Extrait du texte:
▼
J.-J. Bourdin.- D. Bussereau bonjour. Merci d'être avec nous. L'actualité pour commencer. Les sans-papiers, le Gouvernement veut une immigration contrôlée sur la base de critères professionnels et de listes de métiers en panne de main d'oeuvre. C'est la raison pour laquelle le Gouvernement va régulariser plusieurs centaines, peut-être plusieurs milliers de travailleurs salariés sans-papiers.
 
R.- C'est un dossier qui n'est pas de ma responsabilité mais de celle de B. Hortefeux. Je crois que c'est une politique d'immigration raisonnée, quand on a des besoins professionnels, de faire en sorte que ces gens-là puissent travailler dans les entreprises.
 
Q.- Cela vous paraît normal, qu'on régularise ?
 
R.- B. Hortefeux gère ça avec intelligence, en tenant compte également de l'engagement présidentiel de maîtriser l'immigration.
 
Q.- Pas de régularisation massive mais une régularisation au cas par cas.
 
R.- C'est ce que j'ai cru comprendre.
 
Q.- Bien. D. Bussereau, parlons du prix du pétrole, qui vous occupe tous les jours. Est-ce que vous regardez tous les jours le prix du baril de pétrole ?
 
R.- Franchement non, mais je l'entends sur votre antenne et je le regarde à la télévision. Je vais, demain, rencontrer les professionnels routiers, en particuliers ceux de la Fédération nationale des transporteurs routiers. C'est vrai qu'aujourd'hui, pour cette profession mais il y en a bien d'autres - les pêcheurs dont j'ai eu la charge, dont M. Barnier s'occupe actuellement - pour lesquels le prix du pétrole pose un problème considérable. Donc nous allons, par exemple, pour les transporteurs routiers, essayer de mettre des mesures qui permettent de répercuter...
 
Q.- Lesquelles ?
 
R.-...Simplement la possibilité et l'obligation de répercuter, en bas de facture, l'obligation pour le client de payer l'augmentation.
 
Q.- C'est le client qui va payer l'augmentation ?
 
R.- Comment voulez-vous faire autrement ? Regardez, nous sommes clients potentiels de la compagnie Air France, Air France a annoncé hier, comme elle le fait à chaque fois, qu'elle augmentait d'un certain niveau le prix de ses vols intérieurs, d'un autre niveau le prix de ses vols européens, d'un niveau plus élevé les vols internationaux. Et puis Air France, à chaque fois que le prix du pétrole baisse, enlève ses surcharges tarifaires. Il n'y a pas d'autre solution. Les solutions de fond, c'est le Grenelle de l'environnement, c'est-à-dire de nouvelles énergies, c'est le développement du véhicule électrique, c'est le développement de l'hybridation, tout ce qui fait que nous serons moins dépendants du pétrole.
 
Q.- En ce qui concerne le transport, c'est ce que vous allez dire aux organisations patronales ?
▲
Données fournies:
▼
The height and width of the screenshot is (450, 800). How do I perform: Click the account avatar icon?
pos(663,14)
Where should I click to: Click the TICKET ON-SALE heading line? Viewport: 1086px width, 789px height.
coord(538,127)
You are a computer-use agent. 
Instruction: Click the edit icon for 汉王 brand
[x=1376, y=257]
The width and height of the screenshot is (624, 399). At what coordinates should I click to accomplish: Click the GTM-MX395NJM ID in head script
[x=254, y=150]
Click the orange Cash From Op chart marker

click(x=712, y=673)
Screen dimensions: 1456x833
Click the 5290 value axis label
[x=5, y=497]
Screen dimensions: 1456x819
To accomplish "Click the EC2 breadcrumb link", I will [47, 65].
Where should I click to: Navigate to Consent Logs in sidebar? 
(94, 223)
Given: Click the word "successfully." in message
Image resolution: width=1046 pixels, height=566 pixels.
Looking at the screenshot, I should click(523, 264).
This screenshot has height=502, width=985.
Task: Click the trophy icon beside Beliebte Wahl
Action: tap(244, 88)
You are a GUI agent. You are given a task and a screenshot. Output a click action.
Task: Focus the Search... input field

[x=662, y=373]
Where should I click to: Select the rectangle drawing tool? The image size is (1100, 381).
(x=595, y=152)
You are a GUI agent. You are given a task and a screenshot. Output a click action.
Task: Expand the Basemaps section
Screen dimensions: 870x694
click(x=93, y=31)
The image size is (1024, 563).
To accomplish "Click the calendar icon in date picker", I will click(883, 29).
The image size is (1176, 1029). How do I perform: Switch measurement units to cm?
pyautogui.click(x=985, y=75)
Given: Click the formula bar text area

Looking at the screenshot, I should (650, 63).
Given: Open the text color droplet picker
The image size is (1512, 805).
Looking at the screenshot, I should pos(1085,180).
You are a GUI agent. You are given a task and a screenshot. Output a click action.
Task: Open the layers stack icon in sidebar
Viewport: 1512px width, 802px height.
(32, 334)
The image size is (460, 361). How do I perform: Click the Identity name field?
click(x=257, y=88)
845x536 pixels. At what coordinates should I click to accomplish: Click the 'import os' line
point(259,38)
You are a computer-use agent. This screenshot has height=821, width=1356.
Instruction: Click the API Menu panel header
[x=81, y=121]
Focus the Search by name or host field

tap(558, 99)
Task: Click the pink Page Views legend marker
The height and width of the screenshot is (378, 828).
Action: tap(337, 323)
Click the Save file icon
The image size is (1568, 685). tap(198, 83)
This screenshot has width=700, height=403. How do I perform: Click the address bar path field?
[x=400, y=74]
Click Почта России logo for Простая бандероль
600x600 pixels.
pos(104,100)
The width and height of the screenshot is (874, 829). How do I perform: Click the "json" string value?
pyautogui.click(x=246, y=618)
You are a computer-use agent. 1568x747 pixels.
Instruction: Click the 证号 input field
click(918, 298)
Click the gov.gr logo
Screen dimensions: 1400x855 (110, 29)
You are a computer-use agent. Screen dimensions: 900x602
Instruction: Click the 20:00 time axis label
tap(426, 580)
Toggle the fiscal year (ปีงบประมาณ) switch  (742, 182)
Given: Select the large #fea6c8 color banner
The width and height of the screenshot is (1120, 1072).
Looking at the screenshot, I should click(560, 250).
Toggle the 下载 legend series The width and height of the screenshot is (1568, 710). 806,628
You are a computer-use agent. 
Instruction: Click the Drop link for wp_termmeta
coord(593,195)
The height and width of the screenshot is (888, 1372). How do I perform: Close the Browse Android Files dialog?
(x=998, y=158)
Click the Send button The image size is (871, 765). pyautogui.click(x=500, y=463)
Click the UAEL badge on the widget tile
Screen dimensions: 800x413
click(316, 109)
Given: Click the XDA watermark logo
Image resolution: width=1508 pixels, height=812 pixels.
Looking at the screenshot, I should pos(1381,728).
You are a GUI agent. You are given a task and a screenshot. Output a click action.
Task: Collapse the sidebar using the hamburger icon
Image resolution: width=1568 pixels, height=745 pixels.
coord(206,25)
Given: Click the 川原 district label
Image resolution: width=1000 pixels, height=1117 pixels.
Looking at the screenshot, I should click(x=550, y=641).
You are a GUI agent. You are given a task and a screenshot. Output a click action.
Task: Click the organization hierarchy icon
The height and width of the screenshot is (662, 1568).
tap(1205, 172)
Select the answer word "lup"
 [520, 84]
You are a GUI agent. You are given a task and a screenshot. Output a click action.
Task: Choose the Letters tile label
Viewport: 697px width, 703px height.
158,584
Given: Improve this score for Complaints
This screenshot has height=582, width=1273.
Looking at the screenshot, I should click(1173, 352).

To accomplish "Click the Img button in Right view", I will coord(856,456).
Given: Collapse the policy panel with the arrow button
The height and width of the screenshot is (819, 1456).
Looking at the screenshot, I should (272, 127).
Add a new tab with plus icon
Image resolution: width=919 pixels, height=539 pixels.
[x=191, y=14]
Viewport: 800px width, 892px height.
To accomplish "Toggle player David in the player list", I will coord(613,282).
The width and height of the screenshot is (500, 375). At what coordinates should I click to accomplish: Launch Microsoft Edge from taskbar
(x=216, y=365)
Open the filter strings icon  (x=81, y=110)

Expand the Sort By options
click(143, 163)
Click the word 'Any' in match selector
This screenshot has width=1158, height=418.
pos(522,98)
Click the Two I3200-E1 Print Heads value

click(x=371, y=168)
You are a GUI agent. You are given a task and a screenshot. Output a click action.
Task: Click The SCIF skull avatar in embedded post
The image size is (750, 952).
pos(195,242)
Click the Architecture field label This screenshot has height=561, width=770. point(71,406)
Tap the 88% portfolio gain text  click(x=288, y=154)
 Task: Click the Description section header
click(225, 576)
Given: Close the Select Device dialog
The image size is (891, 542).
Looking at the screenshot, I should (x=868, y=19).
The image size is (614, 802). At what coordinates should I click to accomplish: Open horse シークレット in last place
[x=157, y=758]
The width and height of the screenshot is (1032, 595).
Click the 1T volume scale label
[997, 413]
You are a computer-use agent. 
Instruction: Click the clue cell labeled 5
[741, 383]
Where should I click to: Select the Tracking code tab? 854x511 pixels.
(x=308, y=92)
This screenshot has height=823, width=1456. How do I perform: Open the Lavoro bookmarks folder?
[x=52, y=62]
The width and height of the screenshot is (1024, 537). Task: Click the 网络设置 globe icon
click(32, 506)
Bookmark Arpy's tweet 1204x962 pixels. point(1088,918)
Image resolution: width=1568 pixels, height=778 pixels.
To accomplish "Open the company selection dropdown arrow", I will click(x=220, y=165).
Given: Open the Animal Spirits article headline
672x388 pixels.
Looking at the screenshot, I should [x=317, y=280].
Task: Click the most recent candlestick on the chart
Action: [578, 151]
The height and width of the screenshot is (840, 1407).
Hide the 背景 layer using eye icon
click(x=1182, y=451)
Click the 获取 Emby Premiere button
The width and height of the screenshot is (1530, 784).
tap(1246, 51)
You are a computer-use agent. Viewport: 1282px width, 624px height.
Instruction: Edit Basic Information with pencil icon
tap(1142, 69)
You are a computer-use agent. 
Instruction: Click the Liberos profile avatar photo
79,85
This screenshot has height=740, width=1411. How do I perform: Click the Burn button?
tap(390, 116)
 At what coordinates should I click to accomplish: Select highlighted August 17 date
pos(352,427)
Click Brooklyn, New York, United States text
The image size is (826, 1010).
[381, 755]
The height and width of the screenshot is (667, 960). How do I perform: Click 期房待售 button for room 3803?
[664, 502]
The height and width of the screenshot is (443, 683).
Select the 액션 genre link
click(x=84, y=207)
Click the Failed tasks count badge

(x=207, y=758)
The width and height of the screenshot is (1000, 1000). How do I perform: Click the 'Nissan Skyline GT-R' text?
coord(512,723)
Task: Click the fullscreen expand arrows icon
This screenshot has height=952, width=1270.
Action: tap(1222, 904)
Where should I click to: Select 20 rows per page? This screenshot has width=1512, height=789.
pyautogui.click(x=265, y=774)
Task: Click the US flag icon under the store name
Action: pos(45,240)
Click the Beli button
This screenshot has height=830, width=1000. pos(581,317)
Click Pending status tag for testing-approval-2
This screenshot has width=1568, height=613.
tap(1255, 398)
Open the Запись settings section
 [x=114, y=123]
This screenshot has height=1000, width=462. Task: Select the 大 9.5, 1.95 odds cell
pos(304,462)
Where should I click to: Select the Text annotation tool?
▲
Consigne 1:
Indiquez si chacune des affirmations suivantes concorde avec l'entretien ci-dessus. Répondez par oui ou par non, en citant textuellement les mots décisifs.
(a) D. Bussereau déclare regarder chaque jour le prix du baril de pétrole.
(b) D. Bussereau doit rencontrer le lendemain les professionnels routiers.
(c) Air France retire ses surcharges tarifaires quand le prix du pétrole baisse.
Consigne 2:
Reprenez, s'il vous plaît, l'entretien sur les sans-papiers et le prix du pétrole à la suite de sa dernière réplique.

Réponse 1:
(a) Non : « Franchement non, mais je l'entends sur votre antenne et je le regarde à la télévision. »
(b) Oui : « Je vais, demain, rencontrer les professionnels routiers »
(c) Oui : « Air France, à chaque fois que le prix du pétrole baisse, enlève ses surcharges tarifaires. »

Réponse 2:
R.- Les organisations patronales routières attendent de nous, d'abord, que nous les aidions par rapport à cette difficulté et deuxièmement, que nous « profitions » de la présidence de l'Union européenne par la France pour essayer d'harmoniser les taux du gazole en Europe où la fiscalité très différente.
 
Q.- On regarde les dépôts de bilan des entreprises de transport : + 11% d'augmentation sur les 12 derniers mois.
 
R.- Alors vous savez, d'abord, premièrement, malheureusement, que la profession du transport routier est une profession dans laquelle il y a toujours plus de dépôts de bilan que dans les autres professions car il y a beaucoup de micro entreprises qui se créent : un chauffeur qui achète un camion, qui se lance, ça marche, il va devenir patron de 100 camions, et si ça ne marche pas, il va...
 
Q.- Sauf qu'il y a eu une forte croissance derrière ?
 
R.- Il y a toujours eu cette difficulté, il y a toujours eu cette vitalité, cette mortalité d'entreprises dans le transport routier. C'est vrai qu'aujourd'hui, la croissance plus modérée plus l'augmentation du prix du pétrole rendent les choses plus difficiles. C'est la raison pour laquelle le Gouvernement se préoccupe des transporteurs routiers.
 
Q.- En bas de la facture, on répercute le prix du pétrole.
 
R.- Le patron, lui, a toujours ses camions et ses salariés. Les salariés ont besoin d'un salaire correct, ce n'est pas du côté de l'entreprise que l'on peut trouver des économies.
 
Q.- J'ai encore une ou deux questions. Vous savez ce qu'on va faire ? On va écouter Loïc. Loïc est chauffeur routier. Loïc : On voit que c'est un comble. On descend dans le sud avec la moitié de camions. Il n'y a pas de travail donc le patron dit : « tu restes à la maison ». Quand tu es à la maison, malheureusement, tu n'es pas payé quoi. Au mois de février, il y a eu une baisse de 500 ou 600 euros quand même de décalage. Moi je travaille tout seul, j'ai 5 gosses à nourrir... 400 euros, c'est 400 euros quoi.
 
On manque de travail dans le transport routier.420 000 emplois, 38 000 entreprises de transport routier en France.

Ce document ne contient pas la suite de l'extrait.